Yoav Schaefer is a student at Harvard University and is the director of the Avi Schaefer Fund. Originally from Santa Barbara, California, Yoav made aliyah to Israel in 2006 and served in the IDF.  

IV.

ביום חשבון הנפש האישי – ראוי להפנות את תשומת לבנו גם לחשבון הנפש הלאומי.

אירי קסל

ראוי שנציב בפנינו ביום ראש השנה את האתגר החשוב של רענון החשיבה הציונית ונשאל את עצמנו את השאלות הנוקבות והאמיתיות על חשיבותה של הציונות בימינו לחיזוקו של העם היהודי והבטחת עתידו.

נבקש כל אחד ואחת מאיתנו להציב את מדינת ישראל כמוקד מרכזי לחינוך היהודי.

הקמתה של מדינת ישראל הוא תהליך היסטורי רב עוצמה שסיפורו מהווה בסיס להקניית ערכים בסיסיים של שייכות, אחריות ועשייה.

שאיפה לאחריות הדדית של היהודים, הן אלו החיים בישראל והן אלו החיים בתפוצות, להמשך קיומה וחיזוקה של מדינת ישראל כביתו הלאומי של העם היהודי, ראויה להעצמה וחיזוק בהיותה גורם מחבר ומלכד של העם היהודי.

אני מאמין כי הזדהות עם מדינת ישראל כמדינה ריבונית של העם היהודי וככלי מרכזי לאחריות של היהודים על גורלם, יכול להוות בסיס לחינוך במדינת ישראל ובקהילות יהודיות מסביב לעולם.

הציונות כיום קוראת לנו להכיר את חיינו בישראל, להזדהות עם האתגר המתמשך של קיום ערכים יהודיים בחברה המתפתחת, לשותפות בהמשך הבניה של חברה, מדינה וארץ, מתוך אחריות משותפת לעתיד העם היהודי. 

עלינו להקפיד ולאפשר בחינה ביקורתית, מתוך הזדהות, של התנהלות מדינת ישראל היום בידיעה שהמפעל הציוני שאף תמיד להביא לשיפור וחיזוק החברה.
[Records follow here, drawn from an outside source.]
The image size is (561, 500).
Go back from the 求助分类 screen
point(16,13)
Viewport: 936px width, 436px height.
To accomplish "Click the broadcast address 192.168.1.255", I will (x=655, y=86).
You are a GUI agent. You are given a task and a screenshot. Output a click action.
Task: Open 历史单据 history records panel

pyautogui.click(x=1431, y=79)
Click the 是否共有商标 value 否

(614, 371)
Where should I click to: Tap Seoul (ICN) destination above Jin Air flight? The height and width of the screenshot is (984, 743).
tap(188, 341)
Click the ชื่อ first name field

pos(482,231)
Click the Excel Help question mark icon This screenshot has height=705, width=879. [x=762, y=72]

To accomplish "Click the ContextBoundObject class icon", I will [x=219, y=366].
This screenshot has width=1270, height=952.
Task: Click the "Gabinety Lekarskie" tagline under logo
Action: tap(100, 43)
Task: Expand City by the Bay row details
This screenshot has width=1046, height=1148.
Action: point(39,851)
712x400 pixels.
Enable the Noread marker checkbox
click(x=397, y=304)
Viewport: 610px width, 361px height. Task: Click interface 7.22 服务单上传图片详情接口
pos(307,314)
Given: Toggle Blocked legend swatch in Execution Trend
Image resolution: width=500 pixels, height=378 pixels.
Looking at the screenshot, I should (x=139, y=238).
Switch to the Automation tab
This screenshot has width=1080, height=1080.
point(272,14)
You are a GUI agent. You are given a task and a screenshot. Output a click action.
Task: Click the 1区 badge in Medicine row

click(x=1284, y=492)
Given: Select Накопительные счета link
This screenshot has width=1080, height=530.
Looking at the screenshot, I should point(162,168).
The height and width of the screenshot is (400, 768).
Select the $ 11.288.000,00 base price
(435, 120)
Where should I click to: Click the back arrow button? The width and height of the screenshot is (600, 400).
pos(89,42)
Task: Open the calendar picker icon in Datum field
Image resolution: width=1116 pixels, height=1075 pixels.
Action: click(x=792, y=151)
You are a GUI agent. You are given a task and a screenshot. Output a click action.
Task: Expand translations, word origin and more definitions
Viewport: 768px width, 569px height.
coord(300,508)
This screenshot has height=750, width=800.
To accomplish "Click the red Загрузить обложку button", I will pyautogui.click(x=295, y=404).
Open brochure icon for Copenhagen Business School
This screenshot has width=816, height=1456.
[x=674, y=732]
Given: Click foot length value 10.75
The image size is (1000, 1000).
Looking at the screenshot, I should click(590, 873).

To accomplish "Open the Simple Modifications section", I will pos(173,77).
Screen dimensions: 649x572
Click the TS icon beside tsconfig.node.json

דוד בן-גוריון אמר ב – 1942: "הציונות כרעיון וחזון היא עתיקת יומין כישראל סבא עצמו. הציונות כתנועה וכמפעל היא חדשה.... ומהווה מפנה ברצון העם לעצב גורלו בעצם ידו ולבצע את דבר גאולתו במאמץ מכוון ותכליתי"

אכן, עלינו להמשיך לעצב את גאולתנו במאמץ משותף, באחריות משותפת, בחזון משותף.

מי ייתן ובשנה הקרובה ובעתיד, אור חדש על ציון יאיר !!!!!

 

אירי קסל, המכון למורשת בן-גוריון, חבר קיבוץ חצרים, ישראל.